The class M={C3,C7,C11,C13,C19,C20} encompasses controllers that produce a strategy named "meeting", due to the fact that s-bots aggregate by encountering at a meeting point, which is normally close to the centre of the arena. Similarly to class B, controllers of this class do not make use of communication (exception made for C7 and C19, which are described later) and the decision to switch from state S to state C is performed individually. The main difference with class B controllers resides in the aggregation behaviour, that lets robots leave the band and move in circles close to the centre of the arena, waiting for the other s-bots to reach a similar position. In the following, we present the behaviour produced by controller C20

This video shows how the searching behaviour is systematically performed by the s-bots placed in environment A. Robots never signal, and therefore do not cooperate to solve the task.

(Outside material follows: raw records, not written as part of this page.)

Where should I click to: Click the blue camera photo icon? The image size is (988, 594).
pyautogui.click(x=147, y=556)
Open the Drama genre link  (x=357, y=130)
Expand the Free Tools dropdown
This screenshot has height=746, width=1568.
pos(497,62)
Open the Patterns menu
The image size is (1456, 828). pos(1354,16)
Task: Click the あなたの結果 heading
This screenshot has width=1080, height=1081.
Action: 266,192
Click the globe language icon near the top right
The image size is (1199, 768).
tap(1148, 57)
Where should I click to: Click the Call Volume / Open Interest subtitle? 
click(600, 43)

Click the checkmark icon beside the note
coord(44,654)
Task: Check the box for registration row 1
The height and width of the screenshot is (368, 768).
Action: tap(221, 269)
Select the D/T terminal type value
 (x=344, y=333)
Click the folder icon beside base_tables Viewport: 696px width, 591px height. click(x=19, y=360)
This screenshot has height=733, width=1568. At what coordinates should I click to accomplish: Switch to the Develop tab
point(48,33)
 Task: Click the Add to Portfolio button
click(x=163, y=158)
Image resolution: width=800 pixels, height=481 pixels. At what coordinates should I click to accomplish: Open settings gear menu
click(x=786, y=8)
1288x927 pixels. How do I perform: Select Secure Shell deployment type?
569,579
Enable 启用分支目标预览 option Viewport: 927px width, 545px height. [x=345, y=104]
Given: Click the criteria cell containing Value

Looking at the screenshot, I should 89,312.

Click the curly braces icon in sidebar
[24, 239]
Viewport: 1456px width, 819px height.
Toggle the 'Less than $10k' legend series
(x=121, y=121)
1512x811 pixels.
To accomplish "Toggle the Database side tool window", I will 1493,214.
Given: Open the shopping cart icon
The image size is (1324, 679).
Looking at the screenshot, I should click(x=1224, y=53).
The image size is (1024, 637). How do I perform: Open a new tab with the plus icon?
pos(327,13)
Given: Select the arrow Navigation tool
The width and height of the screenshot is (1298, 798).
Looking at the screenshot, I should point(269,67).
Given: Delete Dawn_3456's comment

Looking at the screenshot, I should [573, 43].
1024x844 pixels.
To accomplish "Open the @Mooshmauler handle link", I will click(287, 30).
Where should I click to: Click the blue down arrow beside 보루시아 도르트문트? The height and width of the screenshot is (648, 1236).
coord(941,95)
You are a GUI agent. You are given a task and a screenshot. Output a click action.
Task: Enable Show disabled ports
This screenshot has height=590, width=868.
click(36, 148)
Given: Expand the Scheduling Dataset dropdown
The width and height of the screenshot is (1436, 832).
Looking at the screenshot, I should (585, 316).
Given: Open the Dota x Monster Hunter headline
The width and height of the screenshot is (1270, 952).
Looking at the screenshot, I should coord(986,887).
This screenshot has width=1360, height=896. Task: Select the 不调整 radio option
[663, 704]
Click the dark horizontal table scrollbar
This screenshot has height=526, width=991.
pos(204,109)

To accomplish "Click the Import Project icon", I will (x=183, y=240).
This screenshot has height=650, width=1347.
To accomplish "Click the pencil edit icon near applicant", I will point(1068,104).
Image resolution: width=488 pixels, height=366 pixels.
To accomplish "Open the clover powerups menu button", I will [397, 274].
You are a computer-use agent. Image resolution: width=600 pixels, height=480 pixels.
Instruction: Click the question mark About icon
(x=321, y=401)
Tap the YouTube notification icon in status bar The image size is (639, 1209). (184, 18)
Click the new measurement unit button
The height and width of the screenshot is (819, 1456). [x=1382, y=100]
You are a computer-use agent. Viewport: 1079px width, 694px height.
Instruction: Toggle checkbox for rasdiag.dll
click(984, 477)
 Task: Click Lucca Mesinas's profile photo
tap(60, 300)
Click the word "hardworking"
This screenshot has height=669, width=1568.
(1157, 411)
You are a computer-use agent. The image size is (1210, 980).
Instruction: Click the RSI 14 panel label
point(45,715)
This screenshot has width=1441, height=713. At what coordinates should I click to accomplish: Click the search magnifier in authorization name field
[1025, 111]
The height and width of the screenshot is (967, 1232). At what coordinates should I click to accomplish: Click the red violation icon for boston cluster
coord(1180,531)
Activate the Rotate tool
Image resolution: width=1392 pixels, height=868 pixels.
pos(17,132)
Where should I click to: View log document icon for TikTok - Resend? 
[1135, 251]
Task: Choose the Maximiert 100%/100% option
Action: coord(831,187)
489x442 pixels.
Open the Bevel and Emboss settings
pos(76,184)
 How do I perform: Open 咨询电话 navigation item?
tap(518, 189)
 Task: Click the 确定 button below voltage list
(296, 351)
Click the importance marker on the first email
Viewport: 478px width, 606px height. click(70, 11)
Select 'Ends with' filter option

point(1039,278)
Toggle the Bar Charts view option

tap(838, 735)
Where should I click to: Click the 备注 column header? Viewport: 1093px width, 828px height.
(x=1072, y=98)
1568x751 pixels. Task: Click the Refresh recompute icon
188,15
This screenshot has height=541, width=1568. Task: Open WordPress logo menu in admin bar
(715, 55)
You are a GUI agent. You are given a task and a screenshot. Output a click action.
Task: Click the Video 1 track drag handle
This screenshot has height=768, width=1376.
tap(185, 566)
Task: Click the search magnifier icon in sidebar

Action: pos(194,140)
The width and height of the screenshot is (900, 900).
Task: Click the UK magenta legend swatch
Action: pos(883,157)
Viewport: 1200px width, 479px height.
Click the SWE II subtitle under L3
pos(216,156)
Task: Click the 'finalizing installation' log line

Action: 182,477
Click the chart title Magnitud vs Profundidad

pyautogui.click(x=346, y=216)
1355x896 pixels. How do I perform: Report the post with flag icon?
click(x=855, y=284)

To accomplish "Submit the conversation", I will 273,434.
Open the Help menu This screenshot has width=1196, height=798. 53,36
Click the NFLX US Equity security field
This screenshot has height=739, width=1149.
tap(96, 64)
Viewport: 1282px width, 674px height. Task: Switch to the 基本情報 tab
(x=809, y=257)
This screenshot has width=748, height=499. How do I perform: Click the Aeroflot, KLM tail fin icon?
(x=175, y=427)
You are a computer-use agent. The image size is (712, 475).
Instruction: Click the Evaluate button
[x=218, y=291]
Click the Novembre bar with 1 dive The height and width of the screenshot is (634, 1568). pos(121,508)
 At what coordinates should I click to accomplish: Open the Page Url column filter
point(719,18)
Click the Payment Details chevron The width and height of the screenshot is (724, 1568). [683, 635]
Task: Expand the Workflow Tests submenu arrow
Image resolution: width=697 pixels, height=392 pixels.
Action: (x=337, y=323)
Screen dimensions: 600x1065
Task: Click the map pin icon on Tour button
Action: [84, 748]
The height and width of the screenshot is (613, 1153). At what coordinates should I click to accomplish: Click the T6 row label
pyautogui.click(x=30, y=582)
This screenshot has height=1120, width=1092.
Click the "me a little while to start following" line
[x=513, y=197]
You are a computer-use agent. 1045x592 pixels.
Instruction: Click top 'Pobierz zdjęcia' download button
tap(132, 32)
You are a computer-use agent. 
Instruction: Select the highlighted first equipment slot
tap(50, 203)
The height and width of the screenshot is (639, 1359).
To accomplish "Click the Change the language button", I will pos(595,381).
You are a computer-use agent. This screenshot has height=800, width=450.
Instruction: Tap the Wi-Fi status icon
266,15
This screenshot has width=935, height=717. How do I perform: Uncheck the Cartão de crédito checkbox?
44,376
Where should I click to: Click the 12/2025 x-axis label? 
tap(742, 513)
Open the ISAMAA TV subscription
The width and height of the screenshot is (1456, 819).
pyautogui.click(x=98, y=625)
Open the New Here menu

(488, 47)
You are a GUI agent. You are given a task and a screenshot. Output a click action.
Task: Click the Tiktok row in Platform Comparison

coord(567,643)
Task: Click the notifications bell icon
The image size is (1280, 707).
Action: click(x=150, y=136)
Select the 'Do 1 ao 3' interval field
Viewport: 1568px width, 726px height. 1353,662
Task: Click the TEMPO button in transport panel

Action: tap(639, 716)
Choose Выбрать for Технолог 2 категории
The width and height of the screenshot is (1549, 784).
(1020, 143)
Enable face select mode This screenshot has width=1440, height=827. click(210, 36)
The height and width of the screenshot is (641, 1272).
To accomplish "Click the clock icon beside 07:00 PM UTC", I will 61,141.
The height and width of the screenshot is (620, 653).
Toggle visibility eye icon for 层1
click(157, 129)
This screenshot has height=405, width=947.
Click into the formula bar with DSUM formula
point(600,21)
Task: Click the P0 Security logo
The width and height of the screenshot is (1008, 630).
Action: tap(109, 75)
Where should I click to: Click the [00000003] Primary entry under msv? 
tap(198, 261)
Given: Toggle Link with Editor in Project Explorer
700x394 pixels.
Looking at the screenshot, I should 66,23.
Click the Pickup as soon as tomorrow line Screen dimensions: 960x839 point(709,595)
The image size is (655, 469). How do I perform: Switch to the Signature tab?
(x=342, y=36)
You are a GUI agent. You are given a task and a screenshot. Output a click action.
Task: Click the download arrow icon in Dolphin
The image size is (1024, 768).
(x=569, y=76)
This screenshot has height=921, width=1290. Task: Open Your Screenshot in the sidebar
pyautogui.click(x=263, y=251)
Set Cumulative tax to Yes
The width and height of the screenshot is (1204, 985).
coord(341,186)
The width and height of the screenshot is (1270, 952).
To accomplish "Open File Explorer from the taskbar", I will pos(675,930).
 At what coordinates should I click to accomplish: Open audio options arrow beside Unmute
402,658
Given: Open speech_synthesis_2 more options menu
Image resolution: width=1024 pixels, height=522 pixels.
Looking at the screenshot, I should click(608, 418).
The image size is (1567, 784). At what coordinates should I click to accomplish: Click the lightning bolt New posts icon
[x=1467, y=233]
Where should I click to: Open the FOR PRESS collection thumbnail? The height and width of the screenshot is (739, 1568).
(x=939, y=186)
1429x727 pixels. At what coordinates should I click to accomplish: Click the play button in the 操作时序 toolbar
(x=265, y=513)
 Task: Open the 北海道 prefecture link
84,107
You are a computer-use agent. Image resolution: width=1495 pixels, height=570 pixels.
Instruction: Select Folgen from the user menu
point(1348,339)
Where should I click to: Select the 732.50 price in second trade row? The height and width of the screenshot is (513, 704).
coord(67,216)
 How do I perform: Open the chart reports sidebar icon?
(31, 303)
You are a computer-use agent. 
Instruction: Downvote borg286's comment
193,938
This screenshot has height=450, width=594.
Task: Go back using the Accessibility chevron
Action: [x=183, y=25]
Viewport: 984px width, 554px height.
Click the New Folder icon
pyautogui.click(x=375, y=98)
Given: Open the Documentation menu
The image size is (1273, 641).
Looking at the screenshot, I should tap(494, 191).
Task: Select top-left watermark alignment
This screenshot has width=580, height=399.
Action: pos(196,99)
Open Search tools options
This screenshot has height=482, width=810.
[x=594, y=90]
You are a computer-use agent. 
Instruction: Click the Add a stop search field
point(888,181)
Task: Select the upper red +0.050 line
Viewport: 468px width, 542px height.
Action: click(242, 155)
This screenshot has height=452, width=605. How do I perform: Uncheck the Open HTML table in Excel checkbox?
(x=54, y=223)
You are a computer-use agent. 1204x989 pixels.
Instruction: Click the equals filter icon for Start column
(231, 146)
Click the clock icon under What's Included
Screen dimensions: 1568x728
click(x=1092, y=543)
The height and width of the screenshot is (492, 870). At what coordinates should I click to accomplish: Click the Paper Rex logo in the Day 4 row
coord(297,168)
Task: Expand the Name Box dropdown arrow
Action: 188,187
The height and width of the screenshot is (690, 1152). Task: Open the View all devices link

In environment B, s-bots aggregate after having searched for the way out, as shown in the video. The switch from state S to state C is performed individually and we observe that an s-bot performs more than one loop on the circular band. This is probably a strategy shaped by evolution to ensure that few decision errors are made. Afterwards, s-bots leave the circular band and move towards the centre of the arena, where they meet with the other robots. This "meeting-point" strategy simplifies the aggregation of the s-bots, because they do not need to search much for the other individuals.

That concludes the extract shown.